Zullen deze ontwikkelingen invloed hebben op het landgebonden asielbeleid, het buitenschuldbeleid
en het terugkeerbeleid inzake Somalië? Zo ja, op welke manier? Zo nee, waarom niet?
Bent u nu wel bereid uitgeprocedeerde asielzoekers niet meer gedwongen uit te zetten
zolang terugkeerders uit het westen nog het gevaar lopen door Al-Shabaab te worden
verdacht van spionage?2
Antwoord 2, 3 en 4
De situatie in Somalië, met name in Zuid- en Centraal-Somalië, is al jaren zorgwekkend
en wordt gekenmerkt door gevechten en aanslagen. Ontwikkelingen volgen elkaar snel
op. Uit het meest recente ambtsbericht van de Minister van Buitenlandse Zaken van
december 2013 blijkt dat het geweld in Mogadishu in de verslagperiode meer gericht
van aard is geworden en dat er minder sprake is van willekeurig geweld dan daarvoor.
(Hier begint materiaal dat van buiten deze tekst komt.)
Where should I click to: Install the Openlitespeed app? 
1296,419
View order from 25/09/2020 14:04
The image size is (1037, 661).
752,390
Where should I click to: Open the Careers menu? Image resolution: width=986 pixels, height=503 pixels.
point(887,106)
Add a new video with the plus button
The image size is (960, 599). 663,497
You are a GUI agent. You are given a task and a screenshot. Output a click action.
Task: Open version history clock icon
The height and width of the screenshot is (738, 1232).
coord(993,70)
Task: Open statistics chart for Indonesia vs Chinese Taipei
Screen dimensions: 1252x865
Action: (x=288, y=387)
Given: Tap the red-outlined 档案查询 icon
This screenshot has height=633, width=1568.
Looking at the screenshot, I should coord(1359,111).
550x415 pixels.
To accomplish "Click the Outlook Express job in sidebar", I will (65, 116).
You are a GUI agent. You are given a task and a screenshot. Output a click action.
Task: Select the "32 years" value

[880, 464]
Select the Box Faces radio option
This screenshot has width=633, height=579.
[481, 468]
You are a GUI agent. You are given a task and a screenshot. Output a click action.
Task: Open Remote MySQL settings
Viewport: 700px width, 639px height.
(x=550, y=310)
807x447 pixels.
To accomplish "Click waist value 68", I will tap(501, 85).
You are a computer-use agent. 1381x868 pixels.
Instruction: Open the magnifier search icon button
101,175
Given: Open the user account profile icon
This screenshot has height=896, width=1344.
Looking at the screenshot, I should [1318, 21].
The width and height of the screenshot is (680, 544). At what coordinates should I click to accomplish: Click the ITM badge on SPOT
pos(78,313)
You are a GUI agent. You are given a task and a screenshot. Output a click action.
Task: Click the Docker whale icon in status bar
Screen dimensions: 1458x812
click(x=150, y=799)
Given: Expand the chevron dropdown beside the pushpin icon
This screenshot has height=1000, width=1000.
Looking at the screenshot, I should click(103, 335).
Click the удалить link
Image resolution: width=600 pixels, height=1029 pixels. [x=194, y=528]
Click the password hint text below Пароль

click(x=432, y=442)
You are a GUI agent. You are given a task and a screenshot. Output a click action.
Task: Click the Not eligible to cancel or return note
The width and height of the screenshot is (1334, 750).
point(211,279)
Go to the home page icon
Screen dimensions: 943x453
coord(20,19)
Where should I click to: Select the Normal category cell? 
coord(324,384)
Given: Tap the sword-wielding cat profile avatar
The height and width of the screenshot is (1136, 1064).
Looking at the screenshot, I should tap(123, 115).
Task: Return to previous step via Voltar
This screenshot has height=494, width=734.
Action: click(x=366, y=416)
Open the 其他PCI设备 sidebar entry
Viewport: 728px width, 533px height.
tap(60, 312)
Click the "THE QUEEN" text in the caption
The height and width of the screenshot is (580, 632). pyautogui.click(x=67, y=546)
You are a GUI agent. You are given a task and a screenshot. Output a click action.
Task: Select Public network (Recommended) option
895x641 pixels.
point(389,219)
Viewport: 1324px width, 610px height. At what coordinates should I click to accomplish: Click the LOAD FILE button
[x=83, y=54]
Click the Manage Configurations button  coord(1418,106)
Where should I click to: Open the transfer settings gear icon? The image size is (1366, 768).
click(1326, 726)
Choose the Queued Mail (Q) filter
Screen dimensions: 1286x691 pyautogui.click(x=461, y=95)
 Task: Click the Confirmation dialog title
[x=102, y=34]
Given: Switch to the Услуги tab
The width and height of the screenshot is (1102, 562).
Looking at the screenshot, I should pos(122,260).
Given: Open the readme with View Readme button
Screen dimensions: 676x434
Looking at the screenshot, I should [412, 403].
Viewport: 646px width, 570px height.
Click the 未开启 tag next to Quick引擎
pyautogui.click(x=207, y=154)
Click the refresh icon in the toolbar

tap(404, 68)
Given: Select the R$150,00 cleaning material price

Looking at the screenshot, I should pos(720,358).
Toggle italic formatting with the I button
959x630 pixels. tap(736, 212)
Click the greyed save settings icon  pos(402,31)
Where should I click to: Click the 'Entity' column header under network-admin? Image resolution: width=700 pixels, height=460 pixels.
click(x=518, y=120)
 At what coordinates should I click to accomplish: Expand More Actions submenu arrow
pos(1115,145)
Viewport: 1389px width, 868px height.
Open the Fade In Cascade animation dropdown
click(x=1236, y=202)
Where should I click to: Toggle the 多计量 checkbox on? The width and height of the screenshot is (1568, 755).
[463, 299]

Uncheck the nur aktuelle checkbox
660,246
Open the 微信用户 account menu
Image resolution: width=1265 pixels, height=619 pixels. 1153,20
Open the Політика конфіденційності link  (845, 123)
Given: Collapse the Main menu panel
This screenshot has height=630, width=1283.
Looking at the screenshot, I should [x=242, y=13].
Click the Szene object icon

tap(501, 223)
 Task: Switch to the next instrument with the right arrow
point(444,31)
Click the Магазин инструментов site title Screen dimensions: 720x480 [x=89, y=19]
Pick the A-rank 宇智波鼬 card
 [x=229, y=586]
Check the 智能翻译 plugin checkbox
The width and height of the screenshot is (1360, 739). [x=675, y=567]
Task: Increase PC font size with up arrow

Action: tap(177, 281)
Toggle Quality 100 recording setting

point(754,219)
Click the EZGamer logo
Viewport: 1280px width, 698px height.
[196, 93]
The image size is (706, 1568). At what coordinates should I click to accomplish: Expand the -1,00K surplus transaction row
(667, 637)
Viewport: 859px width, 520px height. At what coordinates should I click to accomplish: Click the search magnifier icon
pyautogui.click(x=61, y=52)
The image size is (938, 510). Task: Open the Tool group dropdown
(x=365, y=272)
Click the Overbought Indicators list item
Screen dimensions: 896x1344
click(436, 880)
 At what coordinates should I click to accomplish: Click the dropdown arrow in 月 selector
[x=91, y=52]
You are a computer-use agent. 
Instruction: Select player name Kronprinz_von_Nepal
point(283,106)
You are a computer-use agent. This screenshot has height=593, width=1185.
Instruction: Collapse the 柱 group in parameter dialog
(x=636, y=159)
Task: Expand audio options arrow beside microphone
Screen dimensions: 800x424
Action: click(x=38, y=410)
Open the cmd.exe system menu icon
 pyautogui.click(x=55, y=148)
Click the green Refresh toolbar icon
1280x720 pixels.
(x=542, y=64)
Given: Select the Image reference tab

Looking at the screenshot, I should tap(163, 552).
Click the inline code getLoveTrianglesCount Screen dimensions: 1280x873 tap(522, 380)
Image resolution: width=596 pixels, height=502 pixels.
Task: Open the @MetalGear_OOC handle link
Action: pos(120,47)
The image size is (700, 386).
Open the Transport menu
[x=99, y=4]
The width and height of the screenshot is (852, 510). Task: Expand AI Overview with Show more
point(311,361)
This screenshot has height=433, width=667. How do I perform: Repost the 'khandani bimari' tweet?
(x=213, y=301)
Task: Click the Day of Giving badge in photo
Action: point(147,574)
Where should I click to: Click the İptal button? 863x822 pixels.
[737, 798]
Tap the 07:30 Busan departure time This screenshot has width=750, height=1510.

In Mogadishu en in gebieden onder controle van Al-Shabaab lopen volgens het ambtsbericht
bepaalde groepen meer gevaar dan anderen. Ik heb het toelatingsbeleid voor Somalische
asielzoekers aangepast vanwege deze gewijzigde situatie en heb deze groepen aangewezen
als aandachtsgroepen.3
Recente berichtgeving bevestigt de bovengenoemde tendens van gericht geweld in Mogadishu,
maar maakt ook melding van willekeurig geweld in de stad. De beleidsaanpassing die
ik recentelijk heb gedaan door het aanwijzen van aandachtsgroepen in Mogadishu (en
overige delen van Zuid- en Centraal-Somalië die onder controle staan van Al-Shabaab),
die te vrezen kunnen hebben van de zijde van Al-Shabaab, is daarom nog steeds aangewezen.
In het Wijzigingsbesluit Vreemdelingencirculaire is vanwege deze beleidswijziging
wordt een toetsingskader opgenomen ten aanzien van aangewezen aandachtsgroepen.
Voor wat betreft de berichtgeving over recent willekeurig geweld in Mogadishu zie
ik vooralsnog geen aanleiding om mijn beleid aan te passen.
In het bestaande beleid en ook in individuele toetsing wordt de algemene situatie
in het land, en het willekeurige geweld meegewogen. Zoals ik in reactie op de motie
waarnaar u verwijst heb aangegeven, vindt in de toelatingsprocedure steeds een zorgvuldige
individuele toetsing plaats aan de hand van artikel 3 van het EVRM. In de genoemde
brief aan uw Kamer ben ik ingegaan op de stand van zaken ten aanzien van gedwongen
vertrek naar Somalië en deze is nog steeds actueel.
In het najaar verwacht ik een nieuw ambtsbericht over de situatie in het land en aan
de hand daarvan zal ik, zoals gebruikelijk, bepalen of een beleidswijziging geïndiceerd
is. Een van de zaken die ik daarbij vanzelfsprekend bezie, is de aard en omvang van
het geweld in Mogadishu en de wijzigingen die zich daarin in de verslagperiode hebben
voorgedaan.
Op (de toepassing van) het buitenschuldbeleid heeft de berichtgeving geen invloed
aangezien dit beleid niet ziet op de veiligheidssituatie in een land, maar op de situatie
dat een vreemdeling, ondanks zijn inspanningen daartoe, niet kan terugkeren.